We had the house door-blower tested and the greatest air leakage was coming from the basement headers.
So, I take your advice that it is a lot of work for seemingly negligible return, but need to weigh the advantages of sealing/not insulating with sealing /insulating to make the basement conditioned space as energy-efficient as possble given the structure with which we are working.
Old houses have their charms, but stone rubble foundations aren't one of them.
Thanks for the advice. Appreciate it.
Not entirely clear why they call it a "header block".
"Header Block"
Good point. It's really just blocking or end-blocking. Headers typically are what you find over rough window/door openings.
A Sawzall or Multimaster would be able to take care of those nails.
Thanks.
one possible solution...
I like the "...drill a 2-inch access hole through the header through which a foam spray wand applicator can be inserted..." suggestion. Except a smaller diameter hole may suffice.
This seems to follow the 'keep it simple, stupid' wisdom.
If nothing else, you can try this in one cavity.
Not sure, though, if any of the cavities have plumbing or electrical.

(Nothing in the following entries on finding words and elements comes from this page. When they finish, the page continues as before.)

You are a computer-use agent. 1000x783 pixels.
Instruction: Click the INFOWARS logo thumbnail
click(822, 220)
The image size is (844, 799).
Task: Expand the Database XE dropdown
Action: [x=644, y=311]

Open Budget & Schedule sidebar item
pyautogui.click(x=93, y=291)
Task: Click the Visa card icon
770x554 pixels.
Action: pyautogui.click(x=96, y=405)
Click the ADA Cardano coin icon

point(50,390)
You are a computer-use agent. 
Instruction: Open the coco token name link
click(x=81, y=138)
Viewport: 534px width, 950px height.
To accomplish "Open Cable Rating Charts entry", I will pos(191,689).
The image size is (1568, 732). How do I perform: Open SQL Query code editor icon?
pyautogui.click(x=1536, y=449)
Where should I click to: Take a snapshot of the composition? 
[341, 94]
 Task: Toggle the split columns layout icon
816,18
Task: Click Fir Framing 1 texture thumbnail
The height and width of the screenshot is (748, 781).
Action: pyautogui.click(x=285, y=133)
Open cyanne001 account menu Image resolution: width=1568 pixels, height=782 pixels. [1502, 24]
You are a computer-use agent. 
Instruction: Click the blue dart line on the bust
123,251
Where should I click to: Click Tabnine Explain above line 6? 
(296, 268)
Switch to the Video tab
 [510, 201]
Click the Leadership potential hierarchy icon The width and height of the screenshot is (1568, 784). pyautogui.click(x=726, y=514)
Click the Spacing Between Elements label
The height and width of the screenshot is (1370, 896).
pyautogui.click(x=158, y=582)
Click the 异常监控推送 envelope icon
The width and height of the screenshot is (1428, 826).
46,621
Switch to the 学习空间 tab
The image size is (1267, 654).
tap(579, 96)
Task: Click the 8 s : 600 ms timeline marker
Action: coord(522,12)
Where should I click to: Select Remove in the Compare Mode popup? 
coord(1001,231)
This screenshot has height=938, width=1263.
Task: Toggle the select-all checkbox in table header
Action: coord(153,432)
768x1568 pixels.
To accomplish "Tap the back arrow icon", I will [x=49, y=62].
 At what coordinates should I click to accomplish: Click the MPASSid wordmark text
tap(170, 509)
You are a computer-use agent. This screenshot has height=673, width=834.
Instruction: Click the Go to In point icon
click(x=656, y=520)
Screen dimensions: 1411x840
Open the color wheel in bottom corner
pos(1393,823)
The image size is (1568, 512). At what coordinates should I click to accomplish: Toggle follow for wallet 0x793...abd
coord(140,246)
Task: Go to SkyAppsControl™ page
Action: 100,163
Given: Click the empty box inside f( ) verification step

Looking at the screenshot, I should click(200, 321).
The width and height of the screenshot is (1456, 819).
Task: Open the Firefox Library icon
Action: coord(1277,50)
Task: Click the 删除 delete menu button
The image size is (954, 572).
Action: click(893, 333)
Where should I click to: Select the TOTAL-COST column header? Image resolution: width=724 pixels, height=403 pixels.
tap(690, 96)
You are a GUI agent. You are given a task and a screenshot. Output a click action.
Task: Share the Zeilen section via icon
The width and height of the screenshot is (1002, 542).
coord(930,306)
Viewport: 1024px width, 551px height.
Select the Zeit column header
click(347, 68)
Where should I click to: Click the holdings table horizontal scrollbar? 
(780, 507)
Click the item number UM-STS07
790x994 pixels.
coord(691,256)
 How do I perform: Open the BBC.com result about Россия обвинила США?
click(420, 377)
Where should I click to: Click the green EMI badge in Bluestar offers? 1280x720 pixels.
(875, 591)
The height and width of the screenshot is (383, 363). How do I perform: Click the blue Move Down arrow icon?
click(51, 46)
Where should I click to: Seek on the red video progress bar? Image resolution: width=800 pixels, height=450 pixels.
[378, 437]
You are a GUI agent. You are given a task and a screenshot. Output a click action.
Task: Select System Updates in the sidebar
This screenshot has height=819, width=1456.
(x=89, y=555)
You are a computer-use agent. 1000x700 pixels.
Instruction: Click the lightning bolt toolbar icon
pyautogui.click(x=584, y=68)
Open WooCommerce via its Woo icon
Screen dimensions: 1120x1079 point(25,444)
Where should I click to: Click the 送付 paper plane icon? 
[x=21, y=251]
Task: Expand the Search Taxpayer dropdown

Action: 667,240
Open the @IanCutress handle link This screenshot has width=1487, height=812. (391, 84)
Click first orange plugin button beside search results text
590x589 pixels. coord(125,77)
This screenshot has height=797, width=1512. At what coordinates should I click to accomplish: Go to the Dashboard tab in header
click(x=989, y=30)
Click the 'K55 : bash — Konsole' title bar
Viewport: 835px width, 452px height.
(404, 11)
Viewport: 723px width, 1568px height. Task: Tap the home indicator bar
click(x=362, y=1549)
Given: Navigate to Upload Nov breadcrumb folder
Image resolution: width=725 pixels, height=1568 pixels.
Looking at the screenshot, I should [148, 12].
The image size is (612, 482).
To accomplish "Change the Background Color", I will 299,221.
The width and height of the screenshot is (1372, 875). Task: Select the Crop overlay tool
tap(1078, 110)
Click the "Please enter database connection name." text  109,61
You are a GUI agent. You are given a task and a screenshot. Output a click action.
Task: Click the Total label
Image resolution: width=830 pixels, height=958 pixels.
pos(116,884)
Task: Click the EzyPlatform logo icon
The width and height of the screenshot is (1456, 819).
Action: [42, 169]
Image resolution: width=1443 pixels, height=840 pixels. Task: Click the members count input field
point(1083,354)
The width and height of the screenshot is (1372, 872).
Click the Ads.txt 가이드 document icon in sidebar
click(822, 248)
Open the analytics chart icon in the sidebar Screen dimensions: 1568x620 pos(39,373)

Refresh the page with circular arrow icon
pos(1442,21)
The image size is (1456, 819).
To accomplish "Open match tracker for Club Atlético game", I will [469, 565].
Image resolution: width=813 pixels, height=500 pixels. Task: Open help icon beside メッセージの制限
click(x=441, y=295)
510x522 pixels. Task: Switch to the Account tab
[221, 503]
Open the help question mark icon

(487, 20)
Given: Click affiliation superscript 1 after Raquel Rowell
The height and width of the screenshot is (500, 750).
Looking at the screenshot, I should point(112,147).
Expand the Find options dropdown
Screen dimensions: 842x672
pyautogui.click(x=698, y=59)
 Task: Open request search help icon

For fun, in one test fill you can insert a polyetheline trash bag and inject the foam into the bag, which will fill and expand into the cavity, similar to how packaging stores pack odd-shaped items for shipping and also foaming shaping into (inactive) fireplace dampers for sealing. (You may first need to rough expand the bag inside the cavity, which can be easily done with a shop vac in blower mode.) This way, if for any reason you do need to remove the blockings for working on anyting in the cavity area you won't have the foam mess to deal with.